MP denuncia Saúde 11 vezes por falta de remédios a usuários

Marcelo Ferrazoli
| Tempo de leitura: 2 min

O Ministério Público de Bauru ajuizou ontem 11 ações civis públicas contra o Departamento Regional de Saúde (DRS 6) por descumprimento de liminares que determinavam o fornecimento de medicamentos de alto custo para usuários que precisaram recorrer à Justiça para obtê-los. Os processos consideram que as desobediências judiciais geraram ato de improbidade administrativa e, por isso, solicitam sanções penais, como o afastamento do cargo do atual diretor do DRS 6, Carlos Alberto Macharelli.

O promotor de Defesa da Cidadania e Patrimônio Público, Fernando Masseli Helene, que assina as 11 ações civis públicas, explicou ter resolvido adotar tal medida após ter recebido, do Poder Judiciário, cópias dos mandados de segurança cujas liminares não haviam sido cumpridas pela DRS 6 e sob o entendimento de que tal descumprimento havia gerado ato de improbidade administrativa. “Os mandados de segurança referem-se a medicamentos de alto custo que foram interpostos os pedidos via mandado de segurança e os juízes deram as liminares, mas não foi atendido o fornecimento dos medicamentos”, esclareceu. E acrescentou:

“Por conta disso, solicitamos a declaração de que tais atos geram improbidade administrativa e a aplicação da lei de sanções previstas no artigo 12º da lei de improbidade, que é a perda do cargo, suspensão de direitos políticos e multa civil. Aí o juiz vai valorar de acordo com cada fato a possibilidade ou não, podendo até julgar improcedente as ações se entender que as justificativas são procedentes e mudar seu entendimento inicialmente ofertado.”

O promotor público informou, ainda, que Macharelli prestou informações que não lhe convenceram, o que motivou o ajuizamento das ações civis públicas. Segundo Helene, o diretor da DRS 6 alegou que não havia verba liberada automaticamente, o que o impossibilitaria de sair comprando medicamentos.

“Mas, entende o Ministério Público que, se o Estado já está nessa situação, deve ele cumprir a medida e a Secretaria Estadual de Saúde também. Até porque, por decisão judicial, não há necessidade de processo licitatório, pois abre-se uma brecha na lei de licitações que permite a compra. A verba tem de sair da secretaria e tem de comprar, razão pela qual houve ato de improbidade da mesma forma que o próprio judiciário, que nos remeteu. Agora devolve-se ao Judiciário, que analisará as respostas ofertadas pelo postulado e emitirá sua decisão”, frisou o promotor público.

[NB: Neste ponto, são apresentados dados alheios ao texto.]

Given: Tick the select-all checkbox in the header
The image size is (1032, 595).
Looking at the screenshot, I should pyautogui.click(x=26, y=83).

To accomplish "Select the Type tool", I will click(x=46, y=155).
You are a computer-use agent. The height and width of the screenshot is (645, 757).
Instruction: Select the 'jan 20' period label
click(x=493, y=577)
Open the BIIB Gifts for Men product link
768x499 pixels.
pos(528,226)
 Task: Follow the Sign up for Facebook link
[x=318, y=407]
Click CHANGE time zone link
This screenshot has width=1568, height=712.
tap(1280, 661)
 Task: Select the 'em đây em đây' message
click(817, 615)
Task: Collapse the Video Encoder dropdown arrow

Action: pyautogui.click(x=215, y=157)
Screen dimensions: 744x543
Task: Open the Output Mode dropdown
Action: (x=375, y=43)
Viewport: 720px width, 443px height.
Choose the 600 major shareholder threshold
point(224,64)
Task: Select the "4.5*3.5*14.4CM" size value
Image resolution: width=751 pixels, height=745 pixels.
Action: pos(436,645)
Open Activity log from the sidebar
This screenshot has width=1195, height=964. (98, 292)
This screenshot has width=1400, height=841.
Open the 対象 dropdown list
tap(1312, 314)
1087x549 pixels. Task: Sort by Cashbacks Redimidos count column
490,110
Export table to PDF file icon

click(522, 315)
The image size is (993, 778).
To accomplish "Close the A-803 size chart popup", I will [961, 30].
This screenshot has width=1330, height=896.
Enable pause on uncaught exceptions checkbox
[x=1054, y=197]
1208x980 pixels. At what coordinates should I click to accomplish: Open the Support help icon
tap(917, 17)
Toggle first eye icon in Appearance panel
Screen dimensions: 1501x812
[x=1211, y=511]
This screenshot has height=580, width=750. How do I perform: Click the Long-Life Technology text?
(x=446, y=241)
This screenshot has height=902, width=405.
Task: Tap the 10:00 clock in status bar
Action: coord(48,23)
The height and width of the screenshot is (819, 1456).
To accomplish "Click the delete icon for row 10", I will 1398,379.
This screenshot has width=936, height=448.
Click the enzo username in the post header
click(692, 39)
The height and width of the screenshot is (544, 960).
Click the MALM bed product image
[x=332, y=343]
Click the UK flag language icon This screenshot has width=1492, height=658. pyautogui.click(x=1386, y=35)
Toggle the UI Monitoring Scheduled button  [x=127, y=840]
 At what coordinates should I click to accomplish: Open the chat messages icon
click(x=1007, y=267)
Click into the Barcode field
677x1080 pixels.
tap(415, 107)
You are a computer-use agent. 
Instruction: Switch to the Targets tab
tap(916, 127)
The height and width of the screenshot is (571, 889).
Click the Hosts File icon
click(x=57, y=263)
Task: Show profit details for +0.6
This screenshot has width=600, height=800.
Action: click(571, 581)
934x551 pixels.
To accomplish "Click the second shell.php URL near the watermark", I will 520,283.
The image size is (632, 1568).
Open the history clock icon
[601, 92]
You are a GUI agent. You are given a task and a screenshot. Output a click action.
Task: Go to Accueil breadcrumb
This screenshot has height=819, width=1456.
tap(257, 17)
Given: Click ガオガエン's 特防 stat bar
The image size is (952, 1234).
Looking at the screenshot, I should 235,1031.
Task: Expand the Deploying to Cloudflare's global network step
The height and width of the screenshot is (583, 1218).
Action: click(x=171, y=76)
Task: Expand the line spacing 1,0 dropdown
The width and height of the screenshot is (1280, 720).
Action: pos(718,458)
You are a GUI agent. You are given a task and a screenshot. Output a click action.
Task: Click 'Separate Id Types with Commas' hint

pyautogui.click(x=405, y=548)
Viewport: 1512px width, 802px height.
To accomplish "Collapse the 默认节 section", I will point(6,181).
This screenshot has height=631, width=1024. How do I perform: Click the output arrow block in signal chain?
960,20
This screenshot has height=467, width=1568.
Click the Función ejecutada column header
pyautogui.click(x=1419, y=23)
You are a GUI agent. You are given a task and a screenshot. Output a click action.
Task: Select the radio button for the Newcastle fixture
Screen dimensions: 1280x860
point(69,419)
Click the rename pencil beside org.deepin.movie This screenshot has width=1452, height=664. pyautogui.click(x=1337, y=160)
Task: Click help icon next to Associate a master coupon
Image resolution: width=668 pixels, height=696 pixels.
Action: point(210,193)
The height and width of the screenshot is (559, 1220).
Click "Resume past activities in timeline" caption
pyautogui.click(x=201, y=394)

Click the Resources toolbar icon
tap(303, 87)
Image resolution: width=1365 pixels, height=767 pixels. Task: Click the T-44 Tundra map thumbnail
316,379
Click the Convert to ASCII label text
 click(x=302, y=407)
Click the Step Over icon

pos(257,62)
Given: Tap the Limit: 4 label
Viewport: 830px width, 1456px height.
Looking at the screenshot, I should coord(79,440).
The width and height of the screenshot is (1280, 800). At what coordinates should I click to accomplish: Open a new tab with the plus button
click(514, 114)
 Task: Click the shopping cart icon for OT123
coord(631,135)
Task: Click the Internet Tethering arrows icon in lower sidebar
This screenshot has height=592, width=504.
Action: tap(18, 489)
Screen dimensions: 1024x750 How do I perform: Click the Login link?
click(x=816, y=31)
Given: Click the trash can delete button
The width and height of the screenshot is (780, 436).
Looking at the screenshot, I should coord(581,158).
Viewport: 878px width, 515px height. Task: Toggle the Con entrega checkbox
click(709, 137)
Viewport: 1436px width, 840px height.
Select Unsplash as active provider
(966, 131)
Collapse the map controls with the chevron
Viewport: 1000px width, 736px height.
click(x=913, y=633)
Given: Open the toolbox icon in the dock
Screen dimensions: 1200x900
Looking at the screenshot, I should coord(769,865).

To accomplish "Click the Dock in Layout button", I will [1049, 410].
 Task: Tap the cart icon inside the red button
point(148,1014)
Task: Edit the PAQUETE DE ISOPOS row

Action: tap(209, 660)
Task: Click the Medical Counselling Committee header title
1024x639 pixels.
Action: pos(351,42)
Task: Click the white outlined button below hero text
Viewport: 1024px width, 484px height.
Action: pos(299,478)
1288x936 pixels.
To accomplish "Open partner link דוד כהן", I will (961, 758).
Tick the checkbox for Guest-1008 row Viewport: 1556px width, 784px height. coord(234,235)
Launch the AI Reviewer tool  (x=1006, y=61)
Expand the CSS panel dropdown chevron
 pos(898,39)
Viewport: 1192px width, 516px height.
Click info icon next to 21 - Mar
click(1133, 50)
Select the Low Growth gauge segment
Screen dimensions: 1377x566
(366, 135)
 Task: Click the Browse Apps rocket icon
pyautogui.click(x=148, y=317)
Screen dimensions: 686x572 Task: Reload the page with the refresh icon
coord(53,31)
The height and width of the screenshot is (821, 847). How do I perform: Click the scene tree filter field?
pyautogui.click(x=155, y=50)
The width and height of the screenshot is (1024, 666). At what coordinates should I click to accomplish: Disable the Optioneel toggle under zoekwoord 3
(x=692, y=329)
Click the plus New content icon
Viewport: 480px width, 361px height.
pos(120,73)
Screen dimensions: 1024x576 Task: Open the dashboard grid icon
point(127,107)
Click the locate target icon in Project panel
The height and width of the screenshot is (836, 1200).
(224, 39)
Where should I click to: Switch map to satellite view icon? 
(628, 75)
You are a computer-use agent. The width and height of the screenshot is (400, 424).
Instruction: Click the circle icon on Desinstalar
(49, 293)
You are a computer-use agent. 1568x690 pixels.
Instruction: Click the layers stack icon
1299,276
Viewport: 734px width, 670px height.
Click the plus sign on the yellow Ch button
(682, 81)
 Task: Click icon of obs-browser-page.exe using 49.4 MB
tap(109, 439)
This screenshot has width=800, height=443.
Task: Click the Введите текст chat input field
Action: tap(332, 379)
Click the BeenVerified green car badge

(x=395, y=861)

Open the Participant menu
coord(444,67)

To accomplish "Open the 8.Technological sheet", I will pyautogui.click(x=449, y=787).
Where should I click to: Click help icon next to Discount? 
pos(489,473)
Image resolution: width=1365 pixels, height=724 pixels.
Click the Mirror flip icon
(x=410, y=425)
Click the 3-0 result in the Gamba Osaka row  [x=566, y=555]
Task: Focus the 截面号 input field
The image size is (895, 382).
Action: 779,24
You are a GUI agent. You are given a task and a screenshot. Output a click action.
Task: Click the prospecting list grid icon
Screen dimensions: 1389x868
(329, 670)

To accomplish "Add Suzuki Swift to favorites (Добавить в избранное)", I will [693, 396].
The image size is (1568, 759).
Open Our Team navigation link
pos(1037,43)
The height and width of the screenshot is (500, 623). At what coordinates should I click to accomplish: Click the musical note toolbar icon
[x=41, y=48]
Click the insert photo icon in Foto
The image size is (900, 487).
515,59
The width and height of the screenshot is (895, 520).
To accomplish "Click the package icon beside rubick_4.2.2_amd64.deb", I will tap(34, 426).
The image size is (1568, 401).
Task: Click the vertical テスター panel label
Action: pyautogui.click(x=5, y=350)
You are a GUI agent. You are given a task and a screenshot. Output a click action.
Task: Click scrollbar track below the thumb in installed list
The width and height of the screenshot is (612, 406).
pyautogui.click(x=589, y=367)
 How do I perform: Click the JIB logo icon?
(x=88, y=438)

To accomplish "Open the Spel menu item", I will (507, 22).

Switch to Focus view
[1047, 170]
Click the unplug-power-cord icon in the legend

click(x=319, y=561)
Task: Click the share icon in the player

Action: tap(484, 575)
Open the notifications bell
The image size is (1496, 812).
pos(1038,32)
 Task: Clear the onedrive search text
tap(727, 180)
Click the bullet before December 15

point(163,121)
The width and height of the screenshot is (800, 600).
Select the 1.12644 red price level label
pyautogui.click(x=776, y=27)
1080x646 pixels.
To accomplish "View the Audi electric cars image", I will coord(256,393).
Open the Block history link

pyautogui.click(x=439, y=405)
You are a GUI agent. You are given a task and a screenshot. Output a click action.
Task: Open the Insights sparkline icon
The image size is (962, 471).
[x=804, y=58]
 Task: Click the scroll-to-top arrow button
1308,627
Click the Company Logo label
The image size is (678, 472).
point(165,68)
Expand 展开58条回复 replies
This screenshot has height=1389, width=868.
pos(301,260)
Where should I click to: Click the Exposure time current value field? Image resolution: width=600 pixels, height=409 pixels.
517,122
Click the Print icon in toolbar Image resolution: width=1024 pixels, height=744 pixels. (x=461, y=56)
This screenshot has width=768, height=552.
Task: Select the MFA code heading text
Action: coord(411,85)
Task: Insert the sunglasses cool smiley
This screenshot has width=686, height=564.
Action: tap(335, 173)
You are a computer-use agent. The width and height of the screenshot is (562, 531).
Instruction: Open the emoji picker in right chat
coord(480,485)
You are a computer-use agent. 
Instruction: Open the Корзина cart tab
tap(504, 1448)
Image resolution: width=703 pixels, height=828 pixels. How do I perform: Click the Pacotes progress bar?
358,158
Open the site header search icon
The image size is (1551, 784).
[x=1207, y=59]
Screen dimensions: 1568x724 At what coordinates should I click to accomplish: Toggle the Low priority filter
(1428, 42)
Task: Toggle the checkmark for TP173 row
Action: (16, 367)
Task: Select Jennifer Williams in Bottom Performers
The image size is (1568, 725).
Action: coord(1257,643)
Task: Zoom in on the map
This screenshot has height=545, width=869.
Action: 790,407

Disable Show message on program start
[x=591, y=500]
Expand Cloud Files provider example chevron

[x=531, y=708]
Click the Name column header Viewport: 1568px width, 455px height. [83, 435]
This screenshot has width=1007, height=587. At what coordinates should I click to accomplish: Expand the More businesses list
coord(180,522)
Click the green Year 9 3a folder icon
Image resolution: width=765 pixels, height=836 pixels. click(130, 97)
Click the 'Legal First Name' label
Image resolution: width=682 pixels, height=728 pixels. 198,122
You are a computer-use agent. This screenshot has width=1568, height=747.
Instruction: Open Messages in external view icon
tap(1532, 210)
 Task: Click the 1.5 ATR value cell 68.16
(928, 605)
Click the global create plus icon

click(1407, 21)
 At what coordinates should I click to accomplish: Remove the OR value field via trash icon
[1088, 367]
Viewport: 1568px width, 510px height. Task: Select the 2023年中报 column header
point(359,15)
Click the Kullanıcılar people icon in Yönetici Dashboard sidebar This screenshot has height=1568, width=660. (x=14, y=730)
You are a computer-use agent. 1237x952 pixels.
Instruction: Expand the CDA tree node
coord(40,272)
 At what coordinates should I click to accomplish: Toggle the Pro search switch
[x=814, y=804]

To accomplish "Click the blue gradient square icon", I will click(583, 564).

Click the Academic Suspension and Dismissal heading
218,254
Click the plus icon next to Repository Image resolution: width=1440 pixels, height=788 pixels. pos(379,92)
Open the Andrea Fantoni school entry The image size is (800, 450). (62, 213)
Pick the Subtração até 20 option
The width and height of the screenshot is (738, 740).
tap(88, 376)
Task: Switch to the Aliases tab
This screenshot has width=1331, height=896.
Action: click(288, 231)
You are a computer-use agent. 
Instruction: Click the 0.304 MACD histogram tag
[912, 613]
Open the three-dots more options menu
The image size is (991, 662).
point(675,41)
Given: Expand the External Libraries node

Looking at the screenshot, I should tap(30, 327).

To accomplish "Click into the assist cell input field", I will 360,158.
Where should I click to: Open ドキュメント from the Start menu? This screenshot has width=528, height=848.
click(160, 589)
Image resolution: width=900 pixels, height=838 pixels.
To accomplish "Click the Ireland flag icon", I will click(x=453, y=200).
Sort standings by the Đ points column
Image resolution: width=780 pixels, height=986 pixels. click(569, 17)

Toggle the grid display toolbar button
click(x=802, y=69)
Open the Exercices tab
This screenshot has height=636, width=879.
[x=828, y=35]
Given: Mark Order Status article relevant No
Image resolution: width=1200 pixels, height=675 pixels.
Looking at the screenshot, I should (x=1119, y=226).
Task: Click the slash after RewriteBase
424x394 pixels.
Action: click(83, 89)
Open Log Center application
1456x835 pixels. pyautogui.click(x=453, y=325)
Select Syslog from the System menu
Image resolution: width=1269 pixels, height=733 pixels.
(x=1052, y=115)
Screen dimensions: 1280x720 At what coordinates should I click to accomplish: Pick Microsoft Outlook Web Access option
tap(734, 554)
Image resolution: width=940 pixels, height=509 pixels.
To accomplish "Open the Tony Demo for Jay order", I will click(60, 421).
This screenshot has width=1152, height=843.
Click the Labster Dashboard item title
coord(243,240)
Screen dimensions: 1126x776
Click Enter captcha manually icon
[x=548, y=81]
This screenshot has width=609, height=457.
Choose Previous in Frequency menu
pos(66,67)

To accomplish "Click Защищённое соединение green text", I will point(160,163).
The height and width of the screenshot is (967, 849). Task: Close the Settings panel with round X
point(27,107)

Consultada sobre o assunto, a Secretaria Estadual de Saúde alegou desconhecer o ajuizamento das ações civis públicas e que só se manifestaria a respeito após ser notificada sobre os processos. A reportagem do JC também contatou o diretor do Departamento Regional de Saúde (DRS 6), mas ele afirmou que não se pronunciaria antes de ser notificado oficialmente.